Introduction
ai innovation is happening at breakneck speed. One of the frontiers of this innovation is the vector search engines. What are these search engines, you ask? In simple terms, they help in training large language models (LLMs) by going through large datasets and picking out what’s relevant. Now, there are many different ways in which this indexing is done in vector databases. Among them, Hierarchical Navigable Small World (HNSW) stands out for being performant and scalable. All the major vector stores provide HNSW as an indexing method. It is fast, efficient, robust, and reliable. So, in this article, we will break down the inner workings of HNSW and learn what makes it so fast.
Learning Objectives
- Understand what embeddings and vector databases are.
- Get familiar with the different ways of indexing in vector databases.

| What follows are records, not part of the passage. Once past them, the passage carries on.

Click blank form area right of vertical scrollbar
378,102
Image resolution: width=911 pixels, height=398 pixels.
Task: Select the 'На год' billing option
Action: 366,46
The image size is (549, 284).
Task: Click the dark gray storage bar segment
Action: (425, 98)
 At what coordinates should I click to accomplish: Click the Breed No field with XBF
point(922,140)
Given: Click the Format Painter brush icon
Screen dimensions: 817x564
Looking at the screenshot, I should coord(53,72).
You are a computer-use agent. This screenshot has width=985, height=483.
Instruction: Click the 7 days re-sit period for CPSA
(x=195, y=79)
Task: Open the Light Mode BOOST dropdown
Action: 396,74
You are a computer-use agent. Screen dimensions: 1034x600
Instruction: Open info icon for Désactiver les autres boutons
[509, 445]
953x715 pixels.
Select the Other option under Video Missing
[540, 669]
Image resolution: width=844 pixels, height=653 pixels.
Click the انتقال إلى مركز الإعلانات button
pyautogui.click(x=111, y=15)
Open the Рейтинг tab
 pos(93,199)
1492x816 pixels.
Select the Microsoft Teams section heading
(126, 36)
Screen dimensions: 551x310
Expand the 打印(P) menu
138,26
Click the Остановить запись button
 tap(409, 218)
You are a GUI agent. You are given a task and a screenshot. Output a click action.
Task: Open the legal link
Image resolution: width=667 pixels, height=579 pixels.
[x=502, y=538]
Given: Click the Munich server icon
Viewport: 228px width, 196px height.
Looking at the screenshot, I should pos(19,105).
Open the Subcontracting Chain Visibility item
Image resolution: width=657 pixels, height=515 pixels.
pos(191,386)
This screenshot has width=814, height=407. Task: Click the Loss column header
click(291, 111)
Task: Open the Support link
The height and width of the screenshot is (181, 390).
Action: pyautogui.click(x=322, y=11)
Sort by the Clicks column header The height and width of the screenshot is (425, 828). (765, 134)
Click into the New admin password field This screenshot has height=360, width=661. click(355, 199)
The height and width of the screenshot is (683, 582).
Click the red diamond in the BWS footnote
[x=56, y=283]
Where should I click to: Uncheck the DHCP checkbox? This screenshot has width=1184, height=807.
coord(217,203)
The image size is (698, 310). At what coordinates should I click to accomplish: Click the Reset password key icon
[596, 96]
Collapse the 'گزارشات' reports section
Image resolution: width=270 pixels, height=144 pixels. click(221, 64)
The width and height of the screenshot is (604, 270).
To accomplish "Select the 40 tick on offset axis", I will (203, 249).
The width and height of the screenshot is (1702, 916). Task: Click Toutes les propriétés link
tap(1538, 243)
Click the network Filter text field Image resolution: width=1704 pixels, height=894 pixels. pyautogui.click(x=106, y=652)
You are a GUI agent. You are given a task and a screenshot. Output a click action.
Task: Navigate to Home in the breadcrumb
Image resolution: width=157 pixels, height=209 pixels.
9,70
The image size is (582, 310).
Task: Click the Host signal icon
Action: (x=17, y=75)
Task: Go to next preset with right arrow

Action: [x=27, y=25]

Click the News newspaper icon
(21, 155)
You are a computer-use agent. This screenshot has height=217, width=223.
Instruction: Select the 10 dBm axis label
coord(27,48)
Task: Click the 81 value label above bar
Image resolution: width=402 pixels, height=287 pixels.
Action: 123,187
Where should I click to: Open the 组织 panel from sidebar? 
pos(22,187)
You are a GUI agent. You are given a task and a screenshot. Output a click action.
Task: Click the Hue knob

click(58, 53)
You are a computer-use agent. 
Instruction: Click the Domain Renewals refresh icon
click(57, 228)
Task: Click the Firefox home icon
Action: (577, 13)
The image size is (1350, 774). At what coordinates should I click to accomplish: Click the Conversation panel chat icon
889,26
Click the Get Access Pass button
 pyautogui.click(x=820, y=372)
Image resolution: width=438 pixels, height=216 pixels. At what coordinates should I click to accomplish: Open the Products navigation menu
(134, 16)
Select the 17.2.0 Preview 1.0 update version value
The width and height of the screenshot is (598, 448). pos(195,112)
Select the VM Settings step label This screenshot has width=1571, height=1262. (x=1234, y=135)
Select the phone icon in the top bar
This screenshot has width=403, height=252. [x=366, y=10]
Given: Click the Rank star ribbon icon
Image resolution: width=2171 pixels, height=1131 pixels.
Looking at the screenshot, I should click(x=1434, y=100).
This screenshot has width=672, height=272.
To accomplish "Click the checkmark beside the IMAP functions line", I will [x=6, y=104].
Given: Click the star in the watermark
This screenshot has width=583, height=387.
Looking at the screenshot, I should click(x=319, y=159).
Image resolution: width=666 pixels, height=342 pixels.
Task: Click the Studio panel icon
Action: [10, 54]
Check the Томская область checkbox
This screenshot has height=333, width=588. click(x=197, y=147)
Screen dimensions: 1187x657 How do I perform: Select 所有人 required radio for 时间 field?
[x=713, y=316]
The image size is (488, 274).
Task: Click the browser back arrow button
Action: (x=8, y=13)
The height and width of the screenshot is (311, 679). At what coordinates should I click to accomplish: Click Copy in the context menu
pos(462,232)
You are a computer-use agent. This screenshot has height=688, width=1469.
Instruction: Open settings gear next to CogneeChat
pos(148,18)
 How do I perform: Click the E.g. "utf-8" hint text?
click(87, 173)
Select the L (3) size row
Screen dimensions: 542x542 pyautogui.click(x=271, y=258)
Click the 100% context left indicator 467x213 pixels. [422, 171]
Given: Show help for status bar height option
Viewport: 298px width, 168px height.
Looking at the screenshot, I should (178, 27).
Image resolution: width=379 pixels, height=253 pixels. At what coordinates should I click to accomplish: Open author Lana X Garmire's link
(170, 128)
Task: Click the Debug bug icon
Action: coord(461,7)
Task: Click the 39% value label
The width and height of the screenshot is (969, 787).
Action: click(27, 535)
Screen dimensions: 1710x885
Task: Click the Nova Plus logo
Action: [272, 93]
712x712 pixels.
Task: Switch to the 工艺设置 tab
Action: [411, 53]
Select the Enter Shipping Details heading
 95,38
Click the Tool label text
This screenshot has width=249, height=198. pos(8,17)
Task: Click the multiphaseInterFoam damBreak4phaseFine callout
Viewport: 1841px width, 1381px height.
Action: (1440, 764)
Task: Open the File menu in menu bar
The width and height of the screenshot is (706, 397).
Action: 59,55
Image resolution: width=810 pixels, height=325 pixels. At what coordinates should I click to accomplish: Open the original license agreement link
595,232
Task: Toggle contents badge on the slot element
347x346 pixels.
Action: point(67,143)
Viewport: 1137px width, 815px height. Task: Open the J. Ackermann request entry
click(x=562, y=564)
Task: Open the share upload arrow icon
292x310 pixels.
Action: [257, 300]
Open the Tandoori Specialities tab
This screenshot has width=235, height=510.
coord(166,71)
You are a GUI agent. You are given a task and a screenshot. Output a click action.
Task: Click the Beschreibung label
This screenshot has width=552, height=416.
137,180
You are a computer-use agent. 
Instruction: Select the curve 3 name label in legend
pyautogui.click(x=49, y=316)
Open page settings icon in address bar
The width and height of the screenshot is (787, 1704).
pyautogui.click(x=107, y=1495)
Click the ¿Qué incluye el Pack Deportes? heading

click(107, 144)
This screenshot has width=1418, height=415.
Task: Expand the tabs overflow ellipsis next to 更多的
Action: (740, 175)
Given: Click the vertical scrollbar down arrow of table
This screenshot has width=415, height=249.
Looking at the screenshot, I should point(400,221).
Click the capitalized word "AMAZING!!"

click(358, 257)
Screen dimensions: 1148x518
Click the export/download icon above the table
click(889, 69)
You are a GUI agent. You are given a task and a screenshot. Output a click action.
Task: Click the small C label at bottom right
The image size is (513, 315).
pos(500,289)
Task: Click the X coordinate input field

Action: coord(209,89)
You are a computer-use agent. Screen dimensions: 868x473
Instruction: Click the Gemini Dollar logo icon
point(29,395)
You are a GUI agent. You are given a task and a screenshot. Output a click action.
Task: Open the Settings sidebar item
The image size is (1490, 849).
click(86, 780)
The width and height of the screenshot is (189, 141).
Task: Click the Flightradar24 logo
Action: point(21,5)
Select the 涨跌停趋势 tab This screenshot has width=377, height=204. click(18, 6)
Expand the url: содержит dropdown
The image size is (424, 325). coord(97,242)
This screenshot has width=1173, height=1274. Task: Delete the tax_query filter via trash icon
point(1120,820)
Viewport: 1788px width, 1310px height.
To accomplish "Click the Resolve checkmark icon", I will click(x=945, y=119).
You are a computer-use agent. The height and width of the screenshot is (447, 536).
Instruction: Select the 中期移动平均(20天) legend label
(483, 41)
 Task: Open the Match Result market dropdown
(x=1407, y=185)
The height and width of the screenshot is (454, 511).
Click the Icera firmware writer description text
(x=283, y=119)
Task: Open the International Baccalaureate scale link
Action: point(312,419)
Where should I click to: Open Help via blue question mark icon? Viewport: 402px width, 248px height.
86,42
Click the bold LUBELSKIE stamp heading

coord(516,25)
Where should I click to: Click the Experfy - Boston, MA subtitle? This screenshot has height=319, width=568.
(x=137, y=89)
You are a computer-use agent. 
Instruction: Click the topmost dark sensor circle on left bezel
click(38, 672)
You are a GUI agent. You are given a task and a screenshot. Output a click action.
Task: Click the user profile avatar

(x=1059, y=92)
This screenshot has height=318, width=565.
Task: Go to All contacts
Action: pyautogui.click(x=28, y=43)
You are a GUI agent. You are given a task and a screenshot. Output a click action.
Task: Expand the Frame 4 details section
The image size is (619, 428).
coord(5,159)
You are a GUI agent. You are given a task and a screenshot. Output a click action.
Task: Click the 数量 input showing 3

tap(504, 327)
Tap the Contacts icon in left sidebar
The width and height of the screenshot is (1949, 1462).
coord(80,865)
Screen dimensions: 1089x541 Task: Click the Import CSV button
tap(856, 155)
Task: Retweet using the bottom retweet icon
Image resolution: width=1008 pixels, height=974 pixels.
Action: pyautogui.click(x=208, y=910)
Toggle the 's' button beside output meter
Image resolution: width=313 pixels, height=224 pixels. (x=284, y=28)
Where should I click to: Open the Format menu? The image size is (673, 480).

- Learn what HNSW is and how it works.
- Understand HNSWlib, a header-only HNSW implementation.
This article was published as a part of the Data Science Blogathon.
What are Embeddings?
Embeddings are vector representations of data (text, image) in a high-dimensional vector space.
Two semantically related data will be in proximity in the vector space, while dissimilar data will be far away. In other words, the word embeddings for Messi and football will be close together in the embedding space, while the word embeddings for football and Joe Biden will be far apart in the embedding space.
The length of vectors can range from a few hundred to thousands or more. This makes it difficult to store, query, and search. But every Retrieval Augmented Generation (RAG) based application requires high-speed search and querying of data embeddings. This is where Vector Databases come into the picture.
What are Vector Databases?
Just as traditional databases aim to store structured and unstructured data, vector databases store, search, and query high-dimensional vector embeddings. They provide user-friendly interfaces to interact with embeddings and their associated data. Vector databases are not fundamentally different from traditional databases. Vector databases use traditional databases to store serialized embeddings. For example, Chroma uses SQLite as in-memory storage, and Pgvector uses the Postgres database to store embeddings and their associated metadata. The thing that separates a traditional database from a vector database is the underlying indexing algorithm.
Indexing in Vector Databases
Indexing refers to the process of organizing high-dimensional vectors in a way that provides efficient querying of nearest-neighbor vectors.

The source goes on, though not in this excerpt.